Machine Learning in Oil & Gas Exploration: Clustering Annotations

Matrix

I’ve clustered the labels I annotated recently for 22,528 sentences (extracted from randomly sampled public domain petroleum exploration reports). There are 73 labels, I’ve shown a subset in the poster above. The labels represent 96,197 label relations (arc edges).

The hierarchical cluster heatmap (Metsalu and Vilo 2015) in the poster uses Pearson Correlation (rather than Euclidean) better suited for text extractions and clustering ‘DNA’ profiles of geoscience elements. The red/orange colours indicate above average association between labels, those in dark blue show the opposite. Label categories (commercial, geoscience, petroleum system, potential negativity and potential play/opportunity) are colour coded on the edges of the heatmap using pastel colours. Principal Component Analysis (PCA) and KnowledgeGraph plots are also included in the poster to hint at the richness of these annotations.

I’ve highlighted a few areas where there is preferential annotation association and groups.
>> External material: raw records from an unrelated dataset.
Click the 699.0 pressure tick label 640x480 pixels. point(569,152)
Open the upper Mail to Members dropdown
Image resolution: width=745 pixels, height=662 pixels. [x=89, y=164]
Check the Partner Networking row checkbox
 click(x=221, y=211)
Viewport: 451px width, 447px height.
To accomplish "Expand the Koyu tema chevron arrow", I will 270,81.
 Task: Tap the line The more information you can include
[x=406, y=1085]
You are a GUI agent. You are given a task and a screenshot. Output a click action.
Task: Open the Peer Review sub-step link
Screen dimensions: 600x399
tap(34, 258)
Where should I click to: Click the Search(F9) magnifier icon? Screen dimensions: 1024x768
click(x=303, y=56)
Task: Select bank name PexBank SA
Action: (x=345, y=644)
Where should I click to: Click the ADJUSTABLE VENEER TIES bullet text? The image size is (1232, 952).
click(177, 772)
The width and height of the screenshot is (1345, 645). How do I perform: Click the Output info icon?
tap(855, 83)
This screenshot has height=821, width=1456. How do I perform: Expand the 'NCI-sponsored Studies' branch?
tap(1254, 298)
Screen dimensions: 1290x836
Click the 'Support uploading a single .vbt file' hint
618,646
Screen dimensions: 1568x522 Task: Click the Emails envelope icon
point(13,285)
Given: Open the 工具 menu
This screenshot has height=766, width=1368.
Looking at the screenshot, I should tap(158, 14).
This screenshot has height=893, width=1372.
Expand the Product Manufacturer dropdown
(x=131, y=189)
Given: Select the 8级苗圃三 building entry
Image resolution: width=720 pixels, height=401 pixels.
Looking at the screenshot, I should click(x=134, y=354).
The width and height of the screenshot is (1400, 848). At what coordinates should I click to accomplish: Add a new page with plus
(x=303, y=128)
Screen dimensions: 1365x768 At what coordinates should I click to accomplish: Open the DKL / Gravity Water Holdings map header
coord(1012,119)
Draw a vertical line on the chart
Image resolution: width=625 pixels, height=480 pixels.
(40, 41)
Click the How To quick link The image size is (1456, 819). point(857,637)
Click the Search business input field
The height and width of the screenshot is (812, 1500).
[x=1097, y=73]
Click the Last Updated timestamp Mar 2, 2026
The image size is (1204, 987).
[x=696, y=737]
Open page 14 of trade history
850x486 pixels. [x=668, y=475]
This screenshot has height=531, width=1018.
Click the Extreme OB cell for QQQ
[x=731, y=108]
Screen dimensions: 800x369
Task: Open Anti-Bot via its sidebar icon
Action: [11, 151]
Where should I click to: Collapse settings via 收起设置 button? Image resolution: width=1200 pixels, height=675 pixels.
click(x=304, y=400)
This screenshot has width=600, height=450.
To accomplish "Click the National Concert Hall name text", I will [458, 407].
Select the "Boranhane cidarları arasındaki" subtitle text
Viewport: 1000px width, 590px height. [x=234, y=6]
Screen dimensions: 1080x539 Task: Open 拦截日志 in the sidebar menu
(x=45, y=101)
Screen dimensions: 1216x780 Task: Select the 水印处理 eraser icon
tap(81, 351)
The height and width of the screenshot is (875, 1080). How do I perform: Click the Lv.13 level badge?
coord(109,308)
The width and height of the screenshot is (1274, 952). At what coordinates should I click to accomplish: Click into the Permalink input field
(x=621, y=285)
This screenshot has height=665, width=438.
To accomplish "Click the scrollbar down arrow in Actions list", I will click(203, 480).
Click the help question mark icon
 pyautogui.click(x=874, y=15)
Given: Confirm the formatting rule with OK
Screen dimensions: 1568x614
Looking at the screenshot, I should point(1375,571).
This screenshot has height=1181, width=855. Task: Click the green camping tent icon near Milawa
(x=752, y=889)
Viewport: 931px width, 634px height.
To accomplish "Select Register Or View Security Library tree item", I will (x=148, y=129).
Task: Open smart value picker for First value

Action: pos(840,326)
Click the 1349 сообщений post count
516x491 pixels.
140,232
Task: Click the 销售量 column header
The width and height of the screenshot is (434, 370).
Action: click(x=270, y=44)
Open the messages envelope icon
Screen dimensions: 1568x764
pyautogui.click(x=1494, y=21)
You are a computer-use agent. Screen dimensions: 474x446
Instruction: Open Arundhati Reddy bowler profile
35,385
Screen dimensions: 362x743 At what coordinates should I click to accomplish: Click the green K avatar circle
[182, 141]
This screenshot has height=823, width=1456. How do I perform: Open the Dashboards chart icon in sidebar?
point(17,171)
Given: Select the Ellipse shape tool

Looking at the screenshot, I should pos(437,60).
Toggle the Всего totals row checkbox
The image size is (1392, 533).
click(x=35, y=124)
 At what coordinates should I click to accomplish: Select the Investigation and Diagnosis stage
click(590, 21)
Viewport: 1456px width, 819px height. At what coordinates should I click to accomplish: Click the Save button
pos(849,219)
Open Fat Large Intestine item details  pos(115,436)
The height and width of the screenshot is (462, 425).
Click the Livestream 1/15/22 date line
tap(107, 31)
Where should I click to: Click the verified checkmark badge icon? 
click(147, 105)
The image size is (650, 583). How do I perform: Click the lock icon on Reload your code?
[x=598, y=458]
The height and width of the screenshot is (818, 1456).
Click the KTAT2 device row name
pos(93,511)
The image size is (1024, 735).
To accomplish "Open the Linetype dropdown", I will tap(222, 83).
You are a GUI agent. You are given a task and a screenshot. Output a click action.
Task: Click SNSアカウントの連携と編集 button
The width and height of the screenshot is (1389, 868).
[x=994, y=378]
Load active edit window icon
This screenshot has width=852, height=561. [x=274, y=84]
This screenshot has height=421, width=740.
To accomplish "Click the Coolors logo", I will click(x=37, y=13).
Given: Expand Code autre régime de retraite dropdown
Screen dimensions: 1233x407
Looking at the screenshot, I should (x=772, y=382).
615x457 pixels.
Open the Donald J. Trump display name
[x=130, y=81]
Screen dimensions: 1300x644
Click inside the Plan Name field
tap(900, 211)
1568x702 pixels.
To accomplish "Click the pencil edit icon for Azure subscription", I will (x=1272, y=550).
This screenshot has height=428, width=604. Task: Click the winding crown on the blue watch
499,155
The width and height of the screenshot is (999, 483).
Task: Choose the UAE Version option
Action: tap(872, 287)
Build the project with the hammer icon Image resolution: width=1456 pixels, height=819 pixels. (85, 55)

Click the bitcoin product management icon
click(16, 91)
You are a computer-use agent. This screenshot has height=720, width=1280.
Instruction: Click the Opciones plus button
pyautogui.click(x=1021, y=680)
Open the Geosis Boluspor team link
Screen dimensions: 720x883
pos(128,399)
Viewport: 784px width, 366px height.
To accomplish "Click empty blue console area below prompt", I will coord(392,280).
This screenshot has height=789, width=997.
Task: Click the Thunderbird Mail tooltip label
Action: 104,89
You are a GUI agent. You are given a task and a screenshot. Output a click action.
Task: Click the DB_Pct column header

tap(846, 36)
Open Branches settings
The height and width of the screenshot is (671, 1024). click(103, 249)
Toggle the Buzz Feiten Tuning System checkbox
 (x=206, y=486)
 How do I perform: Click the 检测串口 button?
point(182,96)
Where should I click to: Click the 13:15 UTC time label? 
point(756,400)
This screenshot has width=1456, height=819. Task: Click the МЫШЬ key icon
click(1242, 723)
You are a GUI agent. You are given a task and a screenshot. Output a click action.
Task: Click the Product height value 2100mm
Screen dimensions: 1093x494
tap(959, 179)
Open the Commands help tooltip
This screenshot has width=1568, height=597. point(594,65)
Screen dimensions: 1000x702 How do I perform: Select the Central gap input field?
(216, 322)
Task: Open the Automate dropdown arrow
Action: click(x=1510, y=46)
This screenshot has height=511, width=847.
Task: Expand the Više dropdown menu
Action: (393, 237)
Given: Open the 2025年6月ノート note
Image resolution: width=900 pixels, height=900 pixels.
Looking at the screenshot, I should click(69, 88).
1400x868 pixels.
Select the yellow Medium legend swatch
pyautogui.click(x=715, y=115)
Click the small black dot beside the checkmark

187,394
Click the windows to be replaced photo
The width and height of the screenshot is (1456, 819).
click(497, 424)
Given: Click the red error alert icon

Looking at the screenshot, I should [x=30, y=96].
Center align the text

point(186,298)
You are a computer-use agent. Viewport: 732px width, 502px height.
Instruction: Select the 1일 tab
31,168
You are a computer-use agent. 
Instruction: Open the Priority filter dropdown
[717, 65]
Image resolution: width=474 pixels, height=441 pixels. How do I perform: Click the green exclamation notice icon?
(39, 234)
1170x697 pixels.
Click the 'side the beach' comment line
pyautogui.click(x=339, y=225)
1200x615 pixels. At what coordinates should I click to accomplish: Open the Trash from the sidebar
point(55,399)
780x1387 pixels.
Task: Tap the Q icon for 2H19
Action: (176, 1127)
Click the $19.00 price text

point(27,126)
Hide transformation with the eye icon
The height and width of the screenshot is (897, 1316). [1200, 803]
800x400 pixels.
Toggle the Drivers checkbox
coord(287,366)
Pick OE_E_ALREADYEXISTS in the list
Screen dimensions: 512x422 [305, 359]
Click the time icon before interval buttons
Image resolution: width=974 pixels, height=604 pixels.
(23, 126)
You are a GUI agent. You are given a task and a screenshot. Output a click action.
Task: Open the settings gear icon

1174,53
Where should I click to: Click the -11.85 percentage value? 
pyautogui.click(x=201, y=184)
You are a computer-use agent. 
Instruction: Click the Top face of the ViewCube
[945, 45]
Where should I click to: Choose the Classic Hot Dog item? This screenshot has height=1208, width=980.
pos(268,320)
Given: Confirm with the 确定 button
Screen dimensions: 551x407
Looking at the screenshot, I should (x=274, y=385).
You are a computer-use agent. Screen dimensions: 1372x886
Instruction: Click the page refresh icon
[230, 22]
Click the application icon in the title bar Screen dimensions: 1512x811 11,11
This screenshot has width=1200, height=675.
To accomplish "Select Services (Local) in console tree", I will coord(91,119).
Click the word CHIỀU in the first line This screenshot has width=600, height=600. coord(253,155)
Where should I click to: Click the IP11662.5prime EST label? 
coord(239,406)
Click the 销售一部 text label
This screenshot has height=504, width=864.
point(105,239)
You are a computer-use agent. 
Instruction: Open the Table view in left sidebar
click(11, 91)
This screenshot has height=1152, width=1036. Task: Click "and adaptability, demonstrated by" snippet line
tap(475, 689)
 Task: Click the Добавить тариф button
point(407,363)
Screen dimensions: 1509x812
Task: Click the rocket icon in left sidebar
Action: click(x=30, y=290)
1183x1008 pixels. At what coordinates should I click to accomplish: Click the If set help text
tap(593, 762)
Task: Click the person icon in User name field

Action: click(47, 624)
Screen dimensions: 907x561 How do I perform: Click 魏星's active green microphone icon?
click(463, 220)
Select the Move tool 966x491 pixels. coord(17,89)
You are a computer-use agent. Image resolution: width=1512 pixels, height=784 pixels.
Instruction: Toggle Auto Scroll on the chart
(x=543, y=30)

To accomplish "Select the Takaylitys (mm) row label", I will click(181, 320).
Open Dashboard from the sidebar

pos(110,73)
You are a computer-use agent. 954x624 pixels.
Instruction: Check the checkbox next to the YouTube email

For example, ‘tectonics’ with ‘magmatism’ and at a finer scale within the ‘petroleum system’, the association between ‘salt tectonics’ and ‘trap’.

This is all a bit of fun really as this clustering is just using the annotations, so pretty coarse. It is unlikely a geoscientist will discover something they don’t already know. In the coming weeks and months I will start building supervised machine learning models with much finer grained statistical models using the words in the labelled sentences (467,314 words) and the annotations. The word order combinations in such a set will run into many millions.

I have created labels such as ‘opportunity’ where I identified potentially favourable situations for oil and gas plays and opportunities. Using these (combined with other labels) I will test to what extent (if at all) ‘unseen’ favourable patterns can be detected highlighting potentially new oil and gas plays and opportunities just from text.